#### [What is being asked]
The answer must consist of every record, printed exactly as it stands.
-- Information follows --
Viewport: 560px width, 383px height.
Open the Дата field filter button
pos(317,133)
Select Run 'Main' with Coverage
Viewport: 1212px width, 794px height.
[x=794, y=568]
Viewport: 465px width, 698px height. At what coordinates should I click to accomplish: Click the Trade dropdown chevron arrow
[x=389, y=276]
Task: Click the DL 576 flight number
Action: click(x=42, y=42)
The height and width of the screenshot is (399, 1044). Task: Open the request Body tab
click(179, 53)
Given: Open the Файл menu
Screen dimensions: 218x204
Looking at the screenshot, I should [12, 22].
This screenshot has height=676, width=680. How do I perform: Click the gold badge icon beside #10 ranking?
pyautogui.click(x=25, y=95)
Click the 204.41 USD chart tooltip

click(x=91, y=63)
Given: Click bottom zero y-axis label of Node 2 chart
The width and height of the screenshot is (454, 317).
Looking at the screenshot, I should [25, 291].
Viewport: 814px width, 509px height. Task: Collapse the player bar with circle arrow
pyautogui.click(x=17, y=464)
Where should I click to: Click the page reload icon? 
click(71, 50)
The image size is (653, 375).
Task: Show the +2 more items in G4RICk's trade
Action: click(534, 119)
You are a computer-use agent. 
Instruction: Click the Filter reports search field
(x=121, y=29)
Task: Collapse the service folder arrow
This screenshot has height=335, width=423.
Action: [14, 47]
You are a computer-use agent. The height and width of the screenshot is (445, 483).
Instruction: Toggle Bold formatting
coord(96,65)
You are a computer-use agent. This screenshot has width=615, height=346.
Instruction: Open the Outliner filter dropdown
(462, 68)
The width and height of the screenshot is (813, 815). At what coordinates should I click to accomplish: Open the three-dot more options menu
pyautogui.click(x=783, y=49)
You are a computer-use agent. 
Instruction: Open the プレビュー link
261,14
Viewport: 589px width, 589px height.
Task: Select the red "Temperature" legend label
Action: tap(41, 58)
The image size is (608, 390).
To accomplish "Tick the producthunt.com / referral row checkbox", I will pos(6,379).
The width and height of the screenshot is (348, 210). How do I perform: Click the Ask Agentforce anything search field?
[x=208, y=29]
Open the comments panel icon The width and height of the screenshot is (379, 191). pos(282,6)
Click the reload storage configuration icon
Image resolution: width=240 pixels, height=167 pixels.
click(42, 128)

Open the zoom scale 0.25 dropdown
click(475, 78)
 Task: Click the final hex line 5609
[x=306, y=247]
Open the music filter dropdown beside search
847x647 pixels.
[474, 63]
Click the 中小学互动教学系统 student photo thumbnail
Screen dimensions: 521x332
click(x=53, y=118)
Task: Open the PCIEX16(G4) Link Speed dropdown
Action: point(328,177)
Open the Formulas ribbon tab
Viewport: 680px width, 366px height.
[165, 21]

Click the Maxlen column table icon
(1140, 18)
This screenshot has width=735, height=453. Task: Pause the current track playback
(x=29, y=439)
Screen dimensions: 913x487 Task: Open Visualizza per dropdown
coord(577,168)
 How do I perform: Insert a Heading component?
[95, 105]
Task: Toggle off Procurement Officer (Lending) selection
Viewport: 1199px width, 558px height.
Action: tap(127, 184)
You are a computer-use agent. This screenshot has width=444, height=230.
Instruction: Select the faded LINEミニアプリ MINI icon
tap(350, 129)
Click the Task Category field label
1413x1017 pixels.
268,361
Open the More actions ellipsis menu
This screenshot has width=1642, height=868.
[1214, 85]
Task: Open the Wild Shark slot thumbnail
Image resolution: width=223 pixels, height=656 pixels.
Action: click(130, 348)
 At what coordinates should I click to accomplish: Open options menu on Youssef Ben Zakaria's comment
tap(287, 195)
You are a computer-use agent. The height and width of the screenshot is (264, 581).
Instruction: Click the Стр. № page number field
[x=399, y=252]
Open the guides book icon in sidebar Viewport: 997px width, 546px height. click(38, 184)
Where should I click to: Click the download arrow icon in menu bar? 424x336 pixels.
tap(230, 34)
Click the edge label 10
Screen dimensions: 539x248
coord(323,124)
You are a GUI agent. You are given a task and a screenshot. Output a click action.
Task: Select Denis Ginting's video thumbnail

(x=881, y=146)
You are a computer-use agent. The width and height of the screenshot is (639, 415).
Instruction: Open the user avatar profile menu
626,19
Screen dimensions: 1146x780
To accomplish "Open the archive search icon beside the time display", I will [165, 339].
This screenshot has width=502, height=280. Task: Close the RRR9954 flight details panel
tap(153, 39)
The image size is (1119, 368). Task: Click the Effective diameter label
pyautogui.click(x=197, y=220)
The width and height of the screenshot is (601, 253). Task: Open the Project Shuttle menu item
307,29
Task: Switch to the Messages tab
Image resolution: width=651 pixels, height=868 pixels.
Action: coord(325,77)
-- Information concluded --
#### [Reply]
Viewport: 560px width, 383px height.
Open the Дата field filter button
pos(317,133)
Select Run 'Main' with Coverage
Viewport: 1212px width, 794px height.
[x=794, y=568]
Viewport: 465px width, 698px height. At what coordinates should I click to accomplish: Click the Trade dropdown chevron arrow
[x=389, y=276]
Task: Click the DL 576 flight number
Action: click(x=42, y=42)
The height and width of the screenshot is (399, 1044). Task: Open the request Body tab
click(179, 53)
Given: Open the Файл menu
Screen dimensions: 218x204
Looking at the screenshot, I should [12, 22].
This screenshot has height=676, width=680. How do I perform: Click the gold badge icon beside #10 ranking?
pyautogui.click(x=25, y=95)
Click the 204.41 USD chart tooltip

click(x=91, y=63)
Given: Click bottom zero y-axis label of Node 2 chart
The width and height of the screenshot is (454, 317).
Looking at the screenshot, I should [25, 291].
Viewport: 814px width, 509px height. Task: Collapse the player bar with circle arrow
pyautogui.click(x=17, y=464)
Where should I click to: Click the page reload icon? 
click(71, 50)
The image size is (653, 375).
Task: Show the +2 more items in G4RICk's trade
Action: click(534, 119)
You are a computer-use agent. 
Instruction: Click the Filter reports search field
(x=121, y=29)
Task: Collapse the service folder arrow
This screenshot has height=335, width=423.
Action: [14, 47]
You are a computer-use agent. The height and width of the screenshot is (445, 483).
Instruction: Toggle Bold formatting
coord(96,65)
You are a computer-use agent. This screenshot has width=615, height=346.
Instruction: Open the Outliner filter dropdown
(462, 68)
The width and height of the screenshot is (813, 815). At what coordinates should I click to accomplish: Open the three-dot more options menu
pyautogui.click(x=783, y=49)
You are a computer-use agent. 
Instruction: Open the プレビュー link
261,14
Viewport: 589px width, 589px height.
Task: Select the red "Temperature" legend label
Action: tap(41, 58)
The image size is (608, 390).
To accomplish "Tick the producthunt.com / referral row checkbox", I will pos(6,379).
The width and height of the screenshot is (348, 210). How do I perform: Click the Ask Agentforce anything search field?
[x=208, y=29]
Open the comments panel icon The width and height of the screenshot is (379, 191). pos(282,6)
Click the reload storage configuration icon
Image resolution: width=240 pixels, height=167 pixels.
click(42, 128)

Open the zoom scale 0.25 dropdown
click(475, 78)
 Task: Click the final hex line 5609
[x=306, y=247]
Open the music filter dropdown beside search
847x647 pixels.
[474, 63]
Click the 中小学互动教学系统 student photo thumbnail
Screen dimensions: 521x332
click(x=53, y=118)
Task: Open the PCIEX16(G4) Link Speed dropdown
Action: point(328,177)
Open the Formulas ribbon tab
Viewport: 680px width, 366px height.
[165, 21]

Click the Maxlen column table icon
(1140, 18)
This screenshot has width=735, height=453. Task: Pause the current track playback
(x=29, y=439)
Screen dimensions: 913x487 Task: Open Visualizza per dropdown
coord(577,168)
 How do I perform: Insert a Heading component?
[95, 105]
Task: Toggle off Procurement Officer (Lending) selection
Viewport: 1199px width, 558px height.
Action: tap(127, 184)
You are a computer-use agent. This screenshot has width=444, height=230.
Instruction: Select the faded LINEミニアプリ MINI icon
tap(350, 129)
Click the Task Category field label
1413x1017 pixels.
268,361
Open the More actions ellipsis menu
This screenshot has width=1642, height=868.
[1214, 85]
Task: Open the Wild Shark slot thumbnail
Image resolution: width=223 pixels, height=656 pixels.
Action: click(130, 348)
 At what coordinates should I click to accomplish: Open options menu on Youssef Ben Zakaria's comment
tap(287, 195)
You are a computer-use agent. The height and width of the screenshot is (264, 581).
Instruction: Click the Стр. № page number field
[x=399, y=252]
Open the guides book icon in sidebar Viewport: 997px width, 546px height. click(38, 184)
Where should I click to: Click the download arrow icon in menu bar? 424x336 pixels.
tap(230, 34)
Click the edge label 10
Screen dimensions: 539x248
coord(323,124)
You are a GUI agent. You are given a task and a screenshot. Output a click action.
Task: Select Denis Ginting's video thumbnail

(x=881, y=146)
You are a computer-use agent. The width and height of the screenshot is (639, 415).
Instruction: Open the user avatar profile menu
626,19
Screen dimensions: 1146x780
To accomplish "Open the archive search icon beside the time display", I will [165, 339].
This screenshot has width=502, height=280. Task: Close the RRR9954 flight details panel
tap(153, 39)
The image size is (1119, 368). Task: Click the Effective diameter label
pyautogui.click(x=197, y=220)
The width and height of the screenshot is (601, 253). Task: Open the Project Shuttle menu item
307,29
Task: Switch to the Messages tab
Image resolution: width=651 pixels, height=868 pixels.
Action: coord(325,77)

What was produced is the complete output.